### Set task
Count the lines in the rows below that contain the string "dimensions", with case counting, and give only the number.

### Records
►
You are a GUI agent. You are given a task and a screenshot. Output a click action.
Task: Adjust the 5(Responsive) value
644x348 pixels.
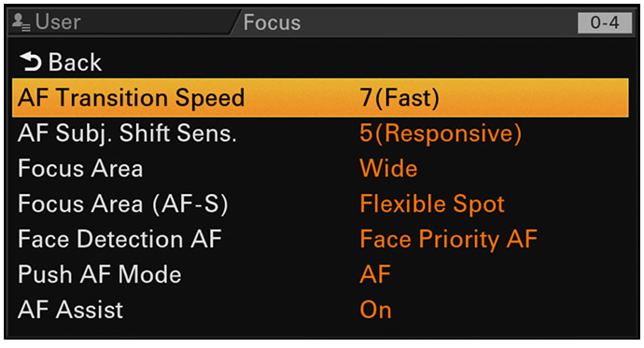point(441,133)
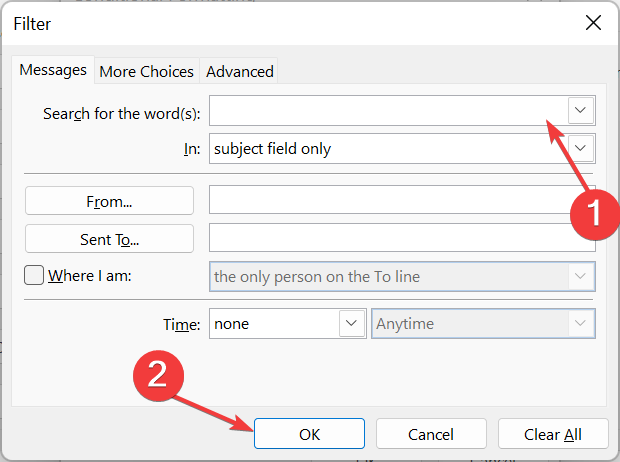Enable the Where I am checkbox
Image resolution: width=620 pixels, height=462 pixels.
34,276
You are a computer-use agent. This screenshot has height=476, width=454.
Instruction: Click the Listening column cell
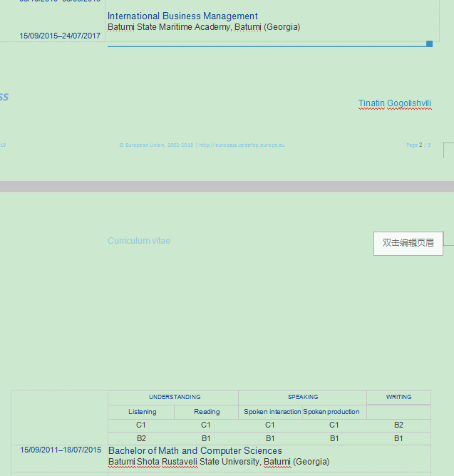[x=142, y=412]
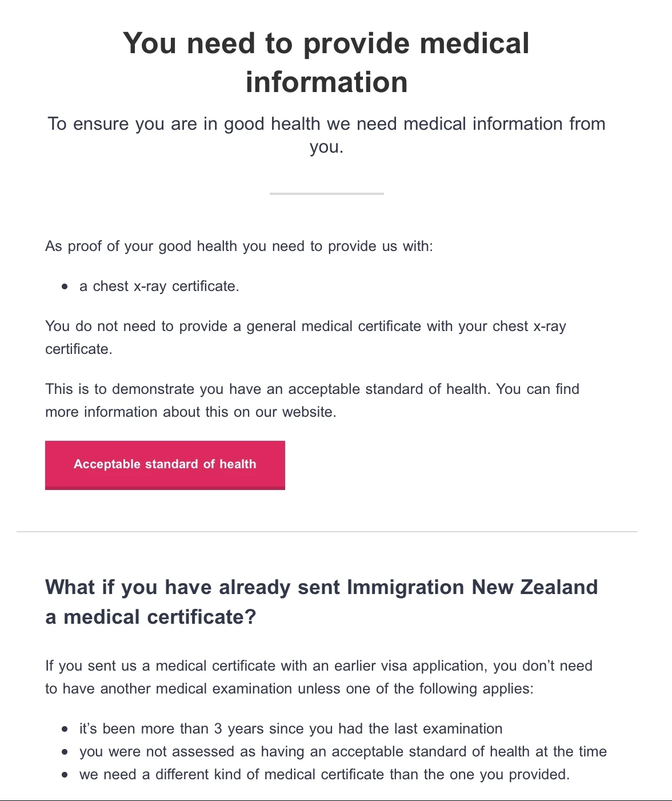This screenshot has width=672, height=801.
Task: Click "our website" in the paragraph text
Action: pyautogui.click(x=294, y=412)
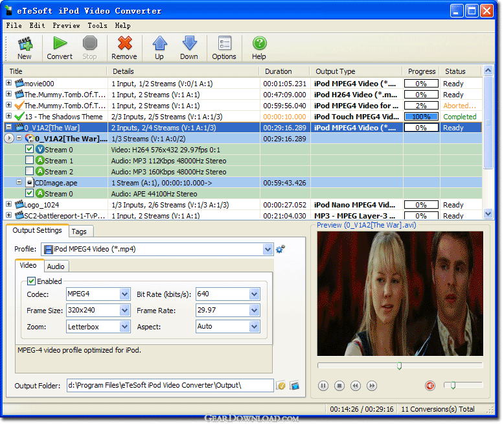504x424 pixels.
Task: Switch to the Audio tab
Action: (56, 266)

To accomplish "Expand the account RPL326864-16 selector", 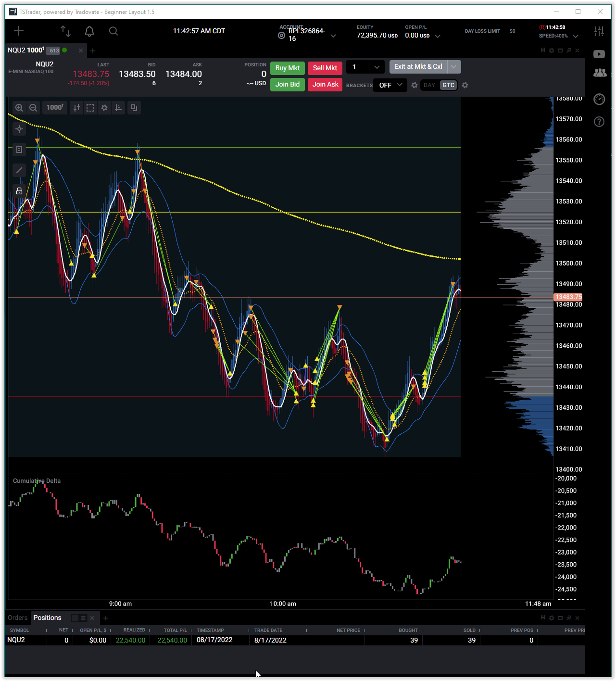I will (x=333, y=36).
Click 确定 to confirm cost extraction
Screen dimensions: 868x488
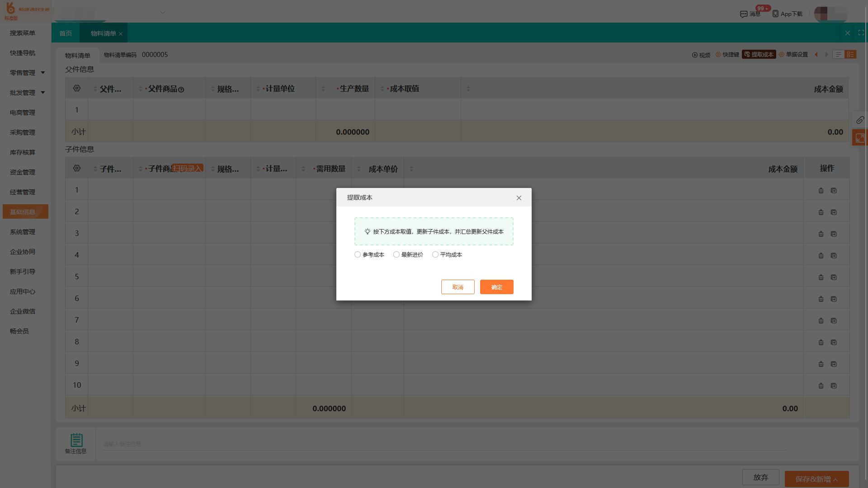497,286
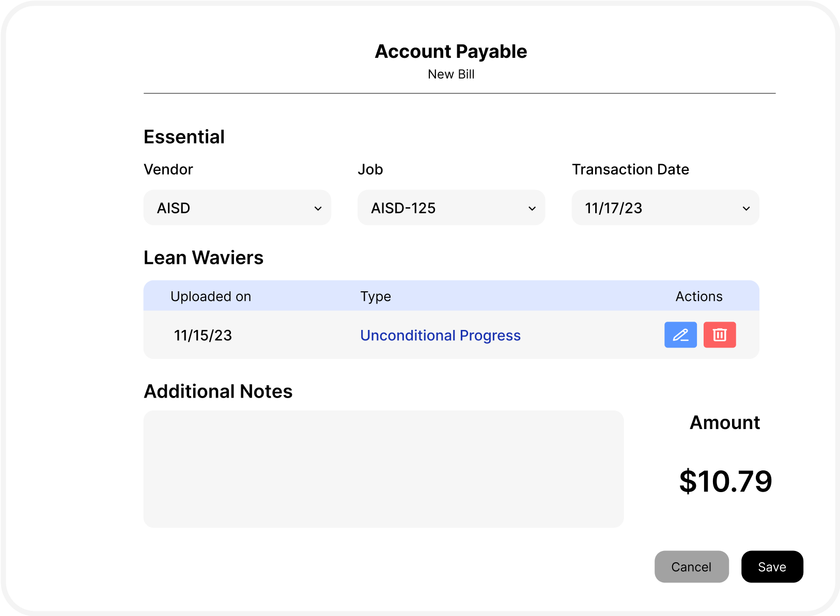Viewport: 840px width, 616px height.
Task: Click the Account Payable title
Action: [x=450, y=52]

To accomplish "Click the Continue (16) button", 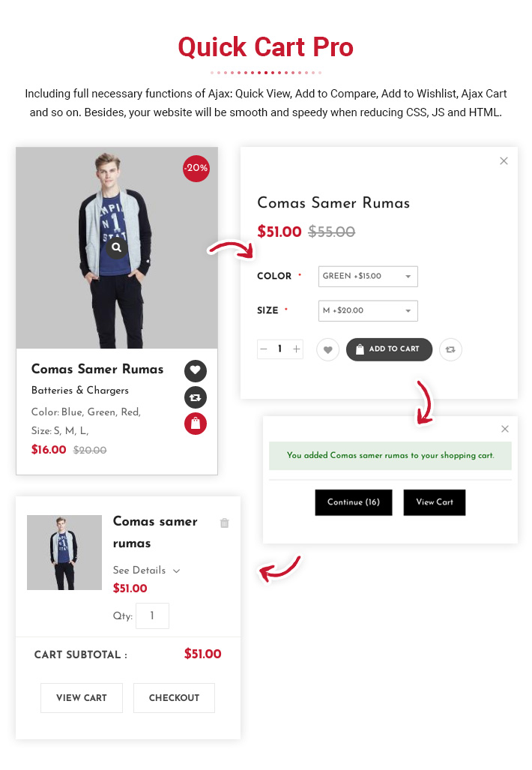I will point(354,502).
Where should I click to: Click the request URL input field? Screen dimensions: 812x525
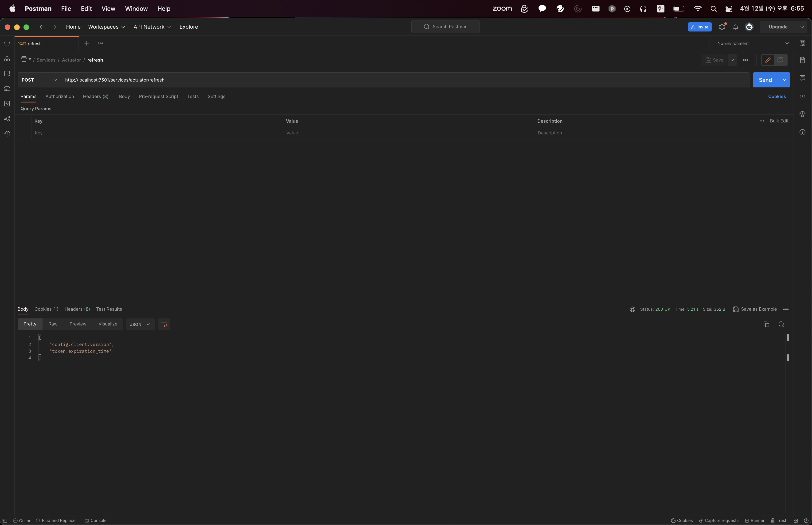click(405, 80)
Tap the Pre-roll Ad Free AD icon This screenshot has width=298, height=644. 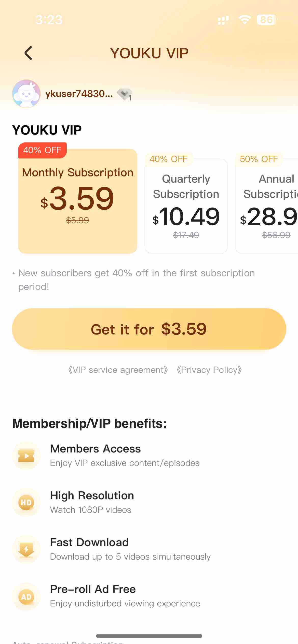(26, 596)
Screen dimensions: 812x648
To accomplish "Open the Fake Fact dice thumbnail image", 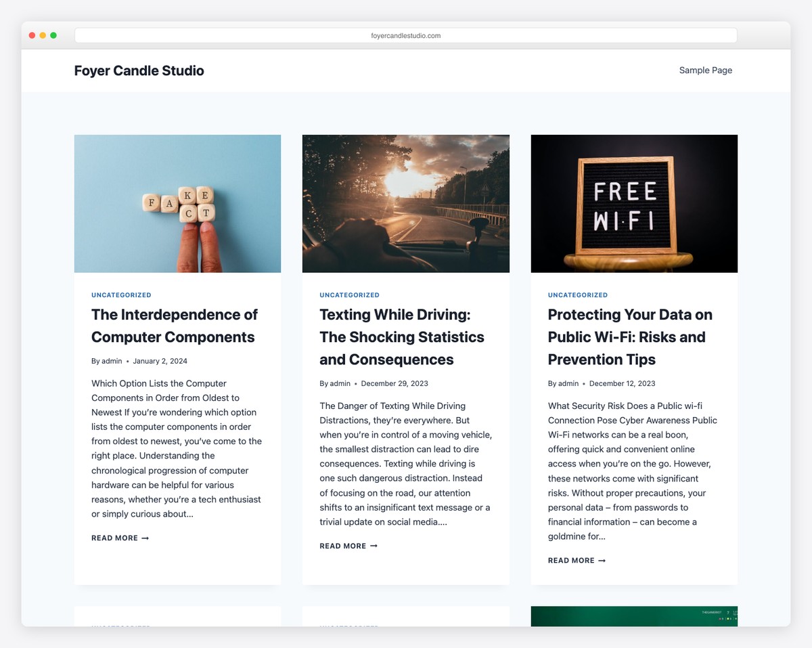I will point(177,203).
◄
### Task output
3